Tuesday Edition: Wendy Heldmann

Posted in: our editions    On: February 19, 2008    posted by: Jen Bekman

Darkness moves, by Wendy Heldmann

Flight-delayed Tuesday greetings, my friends in the computer! I'm just in from a jaunt to Minneapolis and am readjusting to the atmosphere, paring down my layers and shaking the scent of sickly-sweet taxicab air freshener from my locks.

Today's edition, Darkness moves by LA-based painter Wendy Heldmann, is pretty freaking brilliant and thought-provoking.

I've been semi-obsessed with Wendy's work since I spotted it during one of my pre-launch late-night online meanderings. My note to her regarding doing an edition was an especially plaintive "would you, could you, might you please consider this project?" not only because it was sent before the site even existed publicly yet, but also because I would've been truly crushed by a no.*

My affinity for bright colors and beauty in art is obvious. Scan the archives here or on jenbekman.com and you'll see plenty of evidence. You'll also notice that beauty is never enough - there's always got to be something more - a big idea, humor, a glimpse of tenderness.

So imagine little Miss Lover of Bright and Shiny Things stumbling onto this painting here and having her "Oooh, pretty" reaction readjust itself to the true darkness of the scene. Wendy's something more is particularly bold, affecting and honest. In this body of work, she coaxes beauty out of the detritus of disaster, and in doing so, she's provoked a series of questions and conversations for me that have resurfaced my own personal relationships with disaster in ways I hadn't seen them before.

In venerating and elevating disaster scenes as paintings, Wendy is opening up quite a can of worms. Photos of disaster can masquerade as documentary, photo-journalism, reportage - call it whatever you like. Disasters, natural and man-made, march across our broadsheets, tabloids, monitors and tv screens. We're not allowed to think of them as beautiful because they are bad and because they're photos, we might be tempted to believe that they're the whole truth. And yet, their beauty is what makes us look and what we're looking at and/or choosing to see is merely some person's version of the truth.

And this is where it gets really uncomfortable - Wendy's paintings embrace (perhaps invent?) the beauty of these scenes, and well, you just don't do that, do you?

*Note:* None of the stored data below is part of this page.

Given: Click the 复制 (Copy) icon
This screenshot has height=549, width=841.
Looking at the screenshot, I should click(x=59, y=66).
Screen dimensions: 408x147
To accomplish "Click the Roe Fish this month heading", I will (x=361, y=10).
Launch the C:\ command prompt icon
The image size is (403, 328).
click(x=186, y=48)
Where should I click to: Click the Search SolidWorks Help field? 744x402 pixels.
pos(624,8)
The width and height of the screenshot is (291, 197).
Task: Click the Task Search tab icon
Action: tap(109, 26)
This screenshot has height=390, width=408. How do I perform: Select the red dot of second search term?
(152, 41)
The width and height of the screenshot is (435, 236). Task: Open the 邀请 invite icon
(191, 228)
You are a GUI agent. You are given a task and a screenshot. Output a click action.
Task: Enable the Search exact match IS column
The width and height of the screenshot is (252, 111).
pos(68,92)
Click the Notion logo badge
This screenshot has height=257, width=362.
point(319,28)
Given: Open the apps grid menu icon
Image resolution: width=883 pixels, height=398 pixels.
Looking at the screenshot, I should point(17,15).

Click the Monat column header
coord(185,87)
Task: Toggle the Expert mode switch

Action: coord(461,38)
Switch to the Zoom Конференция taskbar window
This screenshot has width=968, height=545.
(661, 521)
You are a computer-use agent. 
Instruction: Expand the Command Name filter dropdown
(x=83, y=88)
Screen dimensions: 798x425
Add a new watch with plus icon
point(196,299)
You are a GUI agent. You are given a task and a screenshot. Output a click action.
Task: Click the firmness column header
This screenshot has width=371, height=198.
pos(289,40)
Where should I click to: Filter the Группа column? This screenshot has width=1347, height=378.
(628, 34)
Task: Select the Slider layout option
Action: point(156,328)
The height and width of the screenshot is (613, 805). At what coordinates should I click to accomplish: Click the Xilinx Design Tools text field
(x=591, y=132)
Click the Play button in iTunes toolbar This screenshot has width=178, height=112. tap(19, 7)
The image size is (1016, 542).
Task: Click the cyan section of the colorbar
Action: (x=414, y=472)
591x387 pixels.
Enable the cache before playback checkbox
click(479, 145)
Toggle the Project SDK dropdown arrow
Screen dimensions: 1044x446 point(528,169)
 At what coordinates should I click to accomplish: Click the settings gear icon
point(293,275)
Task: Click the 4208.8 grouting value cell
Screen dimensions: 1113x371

Not out loud at least. We don't talk about it. It might occur to us as part of our own inner dialog but it's not something to be discussed in polite company. Which is awfully ironic considering how preoccupied our culture is with violence, imagery and... images of violence. Because we don't talk about it, I've always felt a little funny-in-a-bad way about how the memory of disaster works in my mind.

I remember September 11th as a really beautiful perfect day, and each day subsequent as being persistently, painfully, equally as beautiful. I remember the strange beauty in steady shots of the remaining shard of a tower torqued and reaching upwards reflecting light in ways I hadn't seen light reflected before. I remember a certain excitement in the spectacle, completely involuntary, but undeniably there.

I put it away for a few years, after turning it all off as quickly as I could. (And, if you remember, turning it off wasn't exactly easy.) I don't like telling my own story, and I have a particular discomfort about stories I heard and retold because telling them made the pictures we were seeing real. The truth is that it's all real, and it's complicated and actually you can't put it away.

That was painfully obvious to me this weekend as I was driving on a bridge across the Mississippi with Karolina and Colin and off to the right over there was the wreckage from the bridge collapse from earlier this Summer. We started talking about that day and where they were, and where I was and what we did and who we called and how it felt.

How it felt for me, even though I really didn't want it to, was like September 11th. And all those feelings are so closely tied to images that are mapped into my memory. On September 11th, they were things I saw with my own eyes, from my own roof, in the sky before me. This past Summer, it was what I saw on the TV and how it connected me so immediately to what I'd seen and felt before. And so I told my story, and a lot of what my story was about had to do with how it looked, or how I remembered it looking.

*Actually I probably would've been crushed for a minute or two, and then I'd figure out a different angle by which I might get to yes. I am bull-headed, especially when I'm excited about something.